Baisse des coûts, hausse des prix

  Les prix continuent de flamber, en France… La situation est bien entendu variable, mais on ne peut plus désormais la minimiser. Depuis presque un an, voire même depuis l’introduction de l’Euro, qui a engendré nombre de magouilles dans les centrales de distribution, le pouvoir d’achat des citoyens est grignoté par l’avidité du commerce de masse.

  Avant de donner les dernières estimations se rapportant à l’ampleur de cette catastrophe (je pèse mes mots), il faut noter quelques points importants pour sa pleine compréhension.

  D’abord, contrairement à ce que l’on pourrait en penser immédiatement, la plupart des hypermarchés ne sont pas tellement rentables. Ou hautement bénéficiaires, disons. Malgré des marges frôlant parfois les 10 (sur les fruits et légumes par exemple), il faut prendre en compte que l’entretien et l’achat des immenses espaces de vente grève les bénéfices, précisément, des « grandes surfaces ». Ceci étant répercuté sur les salaires (généralement bas), et les horaires des employés, qui sont appelés et renvoyés chez eux afin d’économiser au maximum sur leurs paies.

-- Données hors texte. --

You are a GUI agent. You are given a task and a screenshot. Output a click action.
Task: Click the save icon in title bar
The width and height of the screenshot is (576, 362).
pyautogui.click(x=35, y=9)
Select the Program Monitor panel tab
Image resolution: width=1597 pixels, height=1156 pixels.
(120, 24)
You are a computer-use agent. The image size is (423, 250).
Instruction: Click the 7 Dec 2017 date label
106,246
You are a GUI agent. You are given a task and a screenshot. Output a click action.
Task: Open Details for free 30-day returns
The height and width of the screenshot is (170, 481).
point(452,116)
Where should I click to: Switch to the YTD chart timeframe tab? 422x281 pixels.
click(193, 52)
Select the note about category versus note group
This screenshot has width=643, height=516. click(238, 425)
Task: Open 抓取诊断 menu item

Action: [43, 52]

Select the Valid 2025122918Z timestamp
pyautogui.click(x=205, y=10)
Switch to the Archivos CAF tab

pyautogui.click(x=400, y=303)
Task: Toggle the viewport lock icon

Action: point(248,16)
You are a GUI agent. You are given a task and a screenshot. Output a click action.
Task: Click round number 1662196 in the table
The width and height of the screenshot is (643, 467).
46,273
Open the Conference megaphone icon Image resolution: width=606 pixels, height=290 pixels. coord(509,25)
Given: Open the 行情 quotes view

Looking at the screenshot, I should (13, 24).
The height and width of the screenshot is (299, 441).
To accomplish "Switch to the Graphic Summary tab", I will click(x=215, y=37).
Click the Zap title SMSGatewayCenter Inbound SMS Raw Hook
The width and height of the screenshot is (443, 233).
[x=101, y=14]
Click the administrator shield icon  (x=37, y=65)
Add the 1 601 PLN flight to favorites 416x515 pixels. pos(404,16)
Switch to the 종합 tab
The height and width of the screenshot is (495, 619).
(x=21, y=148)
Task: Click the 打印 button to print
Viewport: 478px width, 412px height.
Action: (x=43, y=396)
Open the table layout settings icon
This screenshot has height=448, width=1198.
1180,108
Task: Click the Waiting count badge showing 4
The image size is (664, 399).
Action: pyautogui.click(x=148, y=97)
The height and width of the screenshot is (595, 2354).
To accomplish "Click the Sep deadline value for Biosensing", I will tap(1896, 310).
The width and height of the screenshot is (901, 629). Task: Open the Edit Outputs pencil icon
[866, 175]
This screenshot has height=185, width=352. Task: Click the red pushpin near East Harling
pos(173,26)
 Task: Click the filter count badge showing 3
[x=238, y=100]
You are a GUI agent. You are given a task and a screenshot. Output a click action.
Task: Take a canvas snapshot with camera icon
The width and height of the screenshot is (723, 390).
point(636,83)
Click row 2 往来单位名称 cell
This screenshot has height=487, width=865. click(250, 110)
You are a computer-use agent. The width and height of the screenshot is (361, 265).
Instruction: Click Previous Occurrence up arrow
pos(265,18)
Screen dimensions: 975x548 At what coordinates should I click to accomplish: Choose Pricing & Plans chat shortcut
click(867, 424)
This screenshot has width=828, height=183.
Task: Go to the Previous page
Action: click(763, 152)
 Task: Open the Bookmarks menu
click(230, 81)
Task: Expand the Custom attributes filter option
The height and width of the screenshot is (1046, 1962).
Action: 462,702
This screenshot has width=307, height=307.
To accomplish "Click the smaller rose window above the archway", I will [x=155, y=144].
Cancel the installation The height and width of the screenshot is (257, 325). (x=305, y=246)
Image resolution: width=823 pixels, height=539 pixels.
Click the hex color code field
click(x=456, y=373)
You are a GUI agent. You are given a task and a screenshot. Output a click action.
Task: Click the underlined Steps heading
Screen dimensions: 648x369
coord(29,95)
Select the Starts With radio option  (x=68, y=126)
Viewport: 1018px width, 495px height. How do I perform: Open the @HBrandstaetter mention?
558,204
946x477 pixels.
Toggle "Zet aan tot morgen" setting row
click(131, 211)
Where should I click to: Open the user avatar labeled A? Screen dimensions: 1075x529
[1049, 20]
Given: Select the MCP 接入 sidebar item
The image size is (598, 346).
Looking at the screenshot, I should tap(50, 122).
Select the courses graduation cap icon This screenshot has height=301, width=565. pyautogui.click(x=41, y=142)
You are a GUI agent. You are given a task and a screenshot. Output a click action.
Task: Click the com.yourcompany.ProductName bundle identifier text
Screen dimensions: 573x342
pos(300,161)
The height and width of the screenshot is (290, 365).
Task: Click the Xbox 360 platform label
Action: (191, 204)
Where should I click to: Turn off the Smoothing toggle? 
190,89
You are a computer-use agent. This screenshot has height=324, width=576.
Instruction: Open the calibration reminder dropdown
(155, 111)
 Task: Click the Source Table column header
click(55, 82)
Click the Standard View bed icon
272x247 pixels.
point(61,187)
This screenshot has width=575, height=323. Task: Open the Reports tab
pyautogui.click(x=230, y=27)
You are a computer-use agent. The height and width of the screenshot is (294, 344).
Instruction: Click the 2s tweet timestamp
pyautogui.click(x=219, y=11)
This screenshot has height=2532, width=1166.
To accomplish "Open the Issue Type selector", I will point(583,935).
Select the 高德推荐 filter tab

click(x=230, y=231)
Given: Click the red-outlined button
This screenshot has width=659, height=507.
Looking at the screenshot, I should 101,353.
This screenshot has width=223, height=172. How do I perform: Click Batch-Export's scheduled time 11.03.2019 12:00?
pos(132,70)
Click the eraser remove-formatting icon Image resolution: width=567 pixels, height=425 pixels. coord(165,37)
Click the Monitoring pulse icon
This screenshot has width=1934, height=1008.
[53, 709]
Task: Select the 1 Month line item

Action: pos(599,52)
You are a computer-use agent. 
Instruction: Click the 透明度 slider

  Deuxièmement, face à cette montée des prix, comme rapporté précédemment, l’UMP a trouvé l’idée-miracle : la réforme dite des « marges arrières ». Pour résumer, elle permet aux centrales de distribution de rémunérer encore moins cher leurs fournisseurs. Ce qui est évidemment très préjudiciable à ces derniers, qui sont déjà payés avec un délai variant de 30 à 90 jours, déboursent de leur poche pour être exposés en rayonnage, et doivent reprendre leurs invendus. Tout cela, sous la menace d’être « déréférencés », en gros exclus de tout le système commercial de la grande distribution, les enseignes s’entendant entre elles sur leurs « listes noires », tout comme elles le font (secret de Polichinelle) sur les prix. Et vive la concurrence !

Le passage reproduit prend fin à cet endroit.